FIGURE 1.

MS-based proteomics approaches for analyzing protein ubiquitylation. (A) Digestion of ubiquitylated proteins with trypsin leaves a di-glycine remnant from the C-terminus of ubiquitin covalently attached to the previously modified lysine. (B) Exemplary fragment spectrum of a di-glycine modified peptide. The di-glycine remnant leads to a shift of ∼114 Da in the peptide mass and can be exploited to pinpoint the localization of the ubiquitin attachment. (C) For ubiquitin remnant profiling, proteins extracted from cells are digested into peptides using trypsin, di-glycine modified peptides are enriched using di-glycine lysine specific antibodies and identified by LC-MS/MS. ^∗Pre- and post-enrichment fractionation can be introduced to decrease sample complexity and increase the depth of the analysis.
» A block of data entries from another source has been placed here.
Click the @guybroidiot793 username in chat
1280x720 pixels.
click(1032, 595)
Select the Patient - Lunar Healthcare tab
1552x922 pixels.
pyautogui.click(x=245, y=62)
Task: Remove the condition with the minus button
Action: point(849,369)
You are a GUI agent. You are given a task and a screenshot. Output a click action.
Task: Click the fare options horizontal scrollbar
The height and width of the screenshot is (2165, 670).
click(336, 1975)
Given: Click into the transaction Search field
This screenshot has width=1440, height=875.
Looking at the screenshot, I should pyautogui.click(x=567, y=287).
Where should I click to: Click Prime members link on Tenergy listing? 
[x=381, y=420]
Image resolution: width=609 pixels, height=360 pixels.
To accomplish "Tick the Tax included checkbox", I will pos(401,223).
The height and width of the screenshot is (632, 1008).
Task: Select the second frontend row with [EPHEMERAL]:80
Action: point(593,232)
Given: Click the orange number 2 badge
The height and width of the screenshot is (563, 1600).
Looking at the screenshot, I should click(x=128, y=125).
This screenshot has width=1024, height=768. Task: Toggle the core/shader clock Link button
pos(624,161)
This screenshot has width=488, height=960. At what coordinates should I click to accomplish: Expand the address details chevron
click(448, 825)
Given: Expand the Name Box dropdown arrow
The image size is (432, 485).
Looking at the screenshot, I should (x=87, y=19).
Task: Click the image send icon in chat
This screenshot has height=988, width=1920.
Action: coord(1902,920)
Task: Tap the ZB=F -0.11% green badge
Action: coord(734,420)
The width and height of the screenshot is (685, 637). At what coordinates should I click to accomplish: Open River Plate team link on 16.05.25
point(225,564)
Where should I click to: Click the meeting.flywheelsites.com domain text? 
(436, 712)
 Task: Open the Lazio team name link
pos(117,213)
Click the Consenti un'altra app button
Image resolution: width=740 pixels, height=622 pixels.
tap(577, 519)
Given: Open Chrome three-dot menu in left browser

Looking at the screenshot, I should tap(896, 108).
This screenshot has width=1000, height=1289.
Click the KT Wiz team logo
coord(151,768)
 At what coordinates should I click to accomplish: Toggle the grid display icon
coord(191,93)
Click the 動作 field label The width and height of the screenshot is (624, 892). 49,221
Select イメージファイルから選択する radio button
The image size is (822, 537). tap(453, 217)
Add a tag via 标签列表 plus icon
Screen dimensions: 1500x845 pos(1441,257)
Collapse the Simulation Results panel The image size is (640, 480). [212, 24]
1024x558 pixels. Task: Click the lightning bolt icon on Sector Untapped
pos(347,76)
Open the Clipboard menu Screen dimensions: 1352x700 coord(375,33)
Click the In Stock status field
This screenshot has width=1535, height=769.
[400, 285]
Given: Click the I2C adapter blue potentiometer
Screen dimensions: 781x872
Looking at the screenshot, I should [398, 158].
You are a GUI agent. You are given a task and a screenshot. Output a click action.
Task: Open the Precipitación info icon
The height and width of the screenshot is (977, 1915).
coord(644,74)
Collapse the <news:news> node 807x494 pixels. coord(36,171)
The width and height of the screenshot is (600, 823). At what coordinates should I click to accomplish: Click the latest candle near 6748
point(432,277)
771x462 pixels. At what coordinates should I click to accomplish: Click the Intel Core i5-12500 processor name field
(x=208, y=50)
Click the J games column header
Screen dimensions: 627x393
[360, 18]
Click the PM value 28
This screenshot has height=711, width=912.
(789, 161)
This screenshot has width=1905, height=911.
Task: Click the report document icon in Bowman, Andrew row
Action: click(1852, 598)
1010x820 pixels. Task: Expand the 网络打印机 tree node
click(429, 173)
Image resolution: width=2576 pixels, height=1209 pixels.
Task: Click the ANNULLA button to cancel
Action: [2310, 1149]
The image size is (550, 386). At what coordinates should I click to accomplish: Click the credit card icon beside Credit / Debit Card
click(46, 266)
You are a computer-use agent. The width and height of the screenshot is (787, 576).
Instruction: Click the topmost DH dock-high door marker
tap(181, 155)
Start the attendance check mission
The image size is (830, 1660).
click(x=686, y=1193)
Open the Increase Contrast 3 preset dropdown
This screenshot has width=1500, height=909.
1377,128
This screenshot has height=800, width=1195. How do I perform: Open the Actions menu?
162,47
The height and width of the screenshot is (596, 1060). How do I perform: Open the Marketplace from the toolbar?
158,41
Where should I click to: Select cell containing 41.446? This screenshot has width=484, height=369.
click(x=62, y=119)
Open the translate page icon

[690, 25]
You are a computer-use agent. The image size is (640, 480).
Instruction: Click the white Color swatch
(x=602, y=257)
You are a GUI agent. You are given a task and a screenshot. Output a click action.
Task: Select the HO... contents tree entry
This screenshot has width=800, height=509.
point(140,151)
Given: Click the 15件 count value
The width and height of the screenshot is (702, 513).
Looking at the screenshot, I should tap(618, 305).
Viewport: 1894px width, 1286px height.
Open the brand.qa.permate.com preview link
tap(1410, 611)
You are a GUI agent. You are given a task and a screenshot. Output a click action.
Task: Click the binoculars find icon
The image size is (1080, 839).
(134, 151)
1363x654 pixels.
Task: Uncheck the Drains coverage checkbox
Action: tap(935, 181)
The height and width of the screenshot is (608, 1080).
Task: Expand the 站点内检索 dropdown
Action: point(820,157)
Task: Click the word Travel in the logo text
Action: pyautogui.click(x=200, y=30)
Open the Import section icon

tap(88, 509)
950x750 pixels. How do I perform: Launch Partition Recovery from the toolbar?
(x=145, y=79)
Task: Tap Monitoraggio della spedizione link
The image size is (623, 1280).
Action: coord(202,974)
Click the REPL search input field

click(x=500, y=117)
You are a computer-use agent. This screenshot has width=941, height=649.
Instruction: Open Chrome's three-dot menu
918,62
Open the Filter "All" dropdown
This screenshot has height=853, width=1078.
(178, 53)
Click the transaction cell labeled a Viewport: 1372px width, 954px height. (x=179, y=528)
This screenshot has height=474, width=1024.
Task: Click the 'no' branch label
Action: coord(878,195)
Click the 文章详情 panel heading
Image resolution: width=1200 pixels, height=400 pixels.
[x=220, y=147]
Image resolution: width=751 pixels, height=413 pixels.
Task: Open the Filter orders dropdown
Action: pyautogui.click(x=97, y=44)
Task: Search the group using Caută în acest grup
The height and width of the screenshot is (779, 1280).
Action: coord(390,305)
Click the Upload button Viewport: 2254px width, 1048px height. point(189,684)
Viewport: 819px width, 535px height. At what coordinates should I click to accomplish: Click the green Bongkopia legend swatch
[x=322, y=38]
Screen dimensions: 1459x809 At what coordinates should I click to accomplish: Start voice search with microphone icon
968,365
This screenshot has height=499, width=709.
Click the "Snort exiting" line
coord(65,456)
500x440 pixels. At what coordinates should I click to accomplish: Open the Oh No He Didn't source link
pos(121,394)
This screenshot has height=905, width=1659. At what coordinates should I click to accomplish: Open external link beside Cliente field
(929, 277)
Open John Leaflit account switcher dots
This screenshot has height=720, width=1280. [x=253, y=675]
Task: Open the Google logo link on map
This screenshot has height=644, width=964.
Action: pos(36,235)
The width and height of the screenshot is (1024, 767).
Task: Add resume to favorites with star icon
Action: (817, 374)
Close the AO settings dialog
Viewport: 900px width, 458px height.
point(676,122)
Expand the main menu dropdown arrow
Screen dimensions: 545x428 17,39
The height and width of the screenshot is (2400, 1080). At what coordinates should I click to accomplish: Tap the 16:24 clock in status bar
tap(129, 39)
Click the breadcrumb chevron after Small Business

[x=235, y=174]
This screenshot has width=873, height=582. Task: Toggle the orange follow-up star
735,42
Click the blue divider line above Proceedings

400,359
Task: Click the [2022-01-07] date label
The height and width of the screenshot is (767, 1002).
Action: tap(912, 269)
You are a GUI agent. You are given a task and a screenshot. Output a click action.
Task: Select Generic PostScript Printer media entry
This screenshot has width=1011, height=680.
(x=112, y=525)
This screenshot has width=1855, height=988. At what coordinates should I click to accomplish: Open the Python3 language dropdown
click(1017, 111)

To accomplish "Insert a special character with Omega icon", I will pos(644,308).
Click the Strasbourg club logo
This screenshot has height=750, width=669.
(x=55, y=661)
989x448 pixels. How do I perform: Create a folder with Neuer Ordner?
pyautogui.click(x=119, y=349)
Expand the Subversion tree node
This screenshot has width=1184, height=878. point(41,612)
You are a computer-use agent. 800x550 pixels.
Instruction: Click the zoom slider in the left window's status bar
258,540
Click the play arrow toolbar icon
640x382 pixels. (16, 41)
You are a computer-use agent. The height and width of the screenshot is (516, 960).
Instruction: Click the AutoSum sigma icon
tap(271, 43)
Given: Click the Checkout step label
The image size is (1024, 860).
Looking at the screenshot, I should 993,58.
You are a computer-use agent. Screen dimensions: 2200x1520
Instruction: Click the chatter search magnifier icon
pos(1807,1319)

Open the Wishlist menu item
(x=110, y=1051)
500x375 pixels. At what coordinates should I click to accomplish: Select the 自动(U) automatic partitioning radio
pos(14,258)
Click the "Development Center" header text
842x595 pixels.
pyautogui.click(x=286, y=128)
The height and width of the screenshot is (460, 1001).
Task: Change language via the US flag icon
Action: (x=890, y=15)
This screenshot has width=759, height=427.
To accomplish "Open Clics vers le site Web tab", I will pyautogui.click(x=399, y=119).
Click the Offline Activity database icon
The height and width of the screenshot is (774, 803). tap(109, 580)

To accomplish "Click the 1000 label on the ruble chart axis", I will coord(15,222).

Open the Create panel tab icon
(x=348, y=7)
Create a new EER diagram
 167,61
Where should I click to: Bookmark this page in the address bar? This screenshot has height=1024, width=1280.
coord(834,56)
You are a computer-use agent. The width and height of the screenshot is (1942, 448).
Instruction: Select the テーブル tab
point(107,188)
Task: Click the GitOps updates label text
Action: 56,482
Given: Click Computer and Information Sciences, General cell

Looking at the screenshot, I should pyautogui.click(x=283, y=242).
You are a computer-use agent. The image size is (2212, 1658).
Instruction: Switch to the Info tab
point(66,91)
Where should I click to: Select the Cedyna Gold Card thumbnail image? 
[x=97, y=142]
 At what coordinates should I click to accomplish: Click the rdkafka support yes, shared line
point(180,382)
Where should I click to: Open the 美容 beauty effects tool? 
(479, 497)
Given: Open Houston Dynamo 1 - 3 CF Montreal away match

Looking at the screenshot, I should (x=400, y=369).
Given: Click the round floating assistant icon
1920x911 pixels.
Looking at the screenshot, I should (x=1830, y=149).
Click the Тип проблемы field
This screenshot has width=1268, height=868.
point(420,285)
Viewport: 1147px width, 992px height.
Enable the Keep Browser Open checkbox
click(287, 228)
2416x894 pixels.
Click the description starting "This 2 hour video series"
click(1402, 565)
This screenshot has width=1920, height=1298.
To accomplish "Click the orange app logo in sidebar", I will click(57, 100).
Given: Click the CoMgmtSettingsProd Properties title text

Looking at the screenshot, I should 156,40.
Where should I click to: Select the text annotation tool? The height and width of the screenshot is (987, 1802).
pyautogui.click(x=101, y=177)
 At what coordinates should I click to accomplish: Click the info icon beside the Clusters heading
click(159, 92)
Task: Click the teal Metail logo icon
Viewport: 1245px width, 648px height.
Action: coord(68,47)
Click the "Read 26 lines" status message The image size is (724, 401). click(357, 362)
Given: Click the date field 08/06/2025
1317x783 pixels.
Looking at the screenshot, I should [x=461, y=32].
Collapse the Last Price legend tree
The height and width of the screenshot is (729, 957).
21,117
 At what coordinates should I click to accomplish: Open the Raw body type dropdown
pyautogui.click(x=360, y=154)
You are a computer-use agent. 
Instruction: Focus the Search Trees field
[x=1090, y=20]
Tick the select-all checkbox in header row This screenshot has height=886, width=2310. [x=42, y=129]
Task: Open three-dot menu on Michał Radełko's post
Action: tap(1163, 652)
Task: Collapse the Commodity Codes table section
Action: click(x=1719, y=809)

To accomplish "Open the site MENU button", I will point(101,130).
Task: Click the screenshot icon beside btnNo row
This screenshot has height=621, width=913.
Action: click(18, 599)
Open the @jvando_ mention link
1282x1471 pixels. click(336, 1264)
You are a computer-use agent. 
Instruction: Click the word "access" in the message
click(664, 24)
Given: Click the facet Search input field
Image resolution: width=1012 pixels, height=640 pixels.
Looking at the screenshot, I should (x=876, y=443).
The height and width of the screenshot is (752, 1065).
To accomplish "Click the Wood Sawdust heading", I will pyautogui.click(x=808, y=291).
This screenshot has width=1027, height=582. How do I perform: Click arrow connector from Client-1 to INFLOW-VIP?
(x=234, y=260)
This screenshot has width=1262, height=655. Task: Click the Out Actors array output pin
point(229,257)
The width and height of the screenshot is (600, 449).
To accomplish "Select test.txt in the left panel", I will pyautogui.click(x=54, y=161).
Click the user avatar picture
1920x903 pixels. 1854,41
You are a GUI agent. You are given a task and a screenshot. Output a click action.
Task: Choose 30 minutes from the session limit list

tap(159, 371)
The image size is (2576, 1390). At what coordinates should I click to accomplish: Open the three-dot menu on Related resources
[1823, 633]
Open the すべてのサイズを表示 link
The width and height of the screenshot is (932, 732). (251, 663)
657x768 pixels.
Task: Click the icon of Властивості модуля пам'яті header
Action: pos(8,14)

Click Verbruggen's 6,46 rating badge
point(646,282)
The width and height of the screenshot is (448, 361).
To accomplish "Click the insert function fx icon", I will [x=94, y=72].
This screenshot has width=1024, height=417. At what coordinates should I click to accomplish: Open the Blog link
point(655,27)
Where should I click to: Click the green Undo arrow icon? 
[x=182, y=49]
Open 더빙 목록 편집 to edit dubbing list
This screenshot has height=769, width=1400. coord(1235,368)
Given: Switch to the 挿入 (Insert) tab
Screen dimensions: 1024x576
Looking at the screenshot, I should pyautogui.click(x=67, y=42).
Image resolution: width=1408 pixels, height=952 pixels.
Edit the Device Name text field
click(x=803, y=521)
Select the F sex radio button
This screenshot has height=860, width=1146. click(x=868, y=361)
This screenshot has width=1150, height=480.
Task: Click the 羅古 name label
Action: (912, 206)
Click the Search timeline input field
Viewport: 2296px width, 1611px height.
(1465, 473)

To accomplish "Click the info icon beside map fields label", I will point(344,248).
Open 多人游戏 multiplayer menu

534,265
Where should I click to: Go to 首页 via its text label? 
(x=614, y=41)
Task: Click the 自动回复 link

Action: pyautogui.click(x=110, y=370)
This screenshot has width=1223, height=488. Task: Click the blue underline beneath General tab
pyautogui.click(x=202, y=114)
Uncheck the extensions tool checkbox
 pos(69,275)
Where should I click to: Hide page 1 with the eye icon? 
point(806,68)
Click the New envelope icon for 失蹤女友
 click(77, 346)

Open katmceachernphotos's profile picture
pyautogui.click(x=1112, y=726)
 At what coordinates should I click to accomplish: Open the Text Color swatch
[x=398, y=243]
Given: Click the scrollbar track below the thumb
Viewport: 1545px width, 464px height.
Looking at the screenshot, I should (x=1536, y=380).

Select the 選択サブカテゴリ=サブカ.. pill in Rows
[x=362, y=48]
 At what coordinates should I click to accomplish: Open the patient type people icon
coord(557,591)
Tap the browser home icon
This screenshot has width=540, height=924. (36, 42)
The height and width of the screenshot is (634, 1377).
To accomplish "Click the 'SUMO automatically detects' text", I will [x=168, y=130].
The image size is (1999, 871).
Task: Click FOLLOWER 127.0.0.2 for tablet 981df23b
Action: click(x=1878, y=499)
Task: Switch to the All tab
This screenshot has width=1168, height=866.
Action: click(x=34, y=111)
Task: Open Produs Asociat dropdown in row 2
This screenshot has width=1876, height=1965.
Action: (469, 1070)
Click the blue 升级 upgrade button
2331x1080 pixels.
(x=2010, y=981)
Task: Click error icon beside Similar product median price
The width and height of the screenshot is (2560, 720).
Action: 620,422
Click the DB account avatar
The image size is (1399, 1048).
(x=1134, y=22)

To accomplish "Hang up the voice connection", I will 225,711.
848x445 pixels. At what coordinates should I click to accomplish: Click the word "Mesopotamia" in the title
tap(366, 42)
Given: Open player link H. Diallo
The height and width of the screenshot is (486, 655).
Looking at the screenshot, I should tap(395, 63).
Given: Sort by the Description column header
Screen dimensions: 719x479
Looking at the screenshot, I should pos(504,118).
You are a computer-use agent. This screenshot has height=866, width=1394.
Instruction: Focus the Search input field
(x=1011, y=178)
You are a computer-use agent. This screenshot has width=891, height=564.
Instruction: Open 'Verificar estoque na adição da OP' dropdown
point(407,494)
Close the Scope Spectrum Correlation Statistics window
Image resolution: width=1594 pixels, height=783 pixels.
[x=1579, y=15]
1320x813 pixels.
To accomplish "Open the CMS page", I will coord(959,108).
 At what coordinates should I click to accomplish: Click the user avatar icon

For ubiquitin chain topology profiling, proteins extracted from cells or tissues are incubated with an ubiquitin linkage-specific binder (e.g., antibody, affimer, TUBE). Enriched proteins modified by a specific type of ubiquitin chain are digested in-gel into peptides and peptide samples are analyzed by LC-MS/MS. ^∗Post-enrichment fractionation can be introduced to decrease sample complexity and increase the depth of the analysis.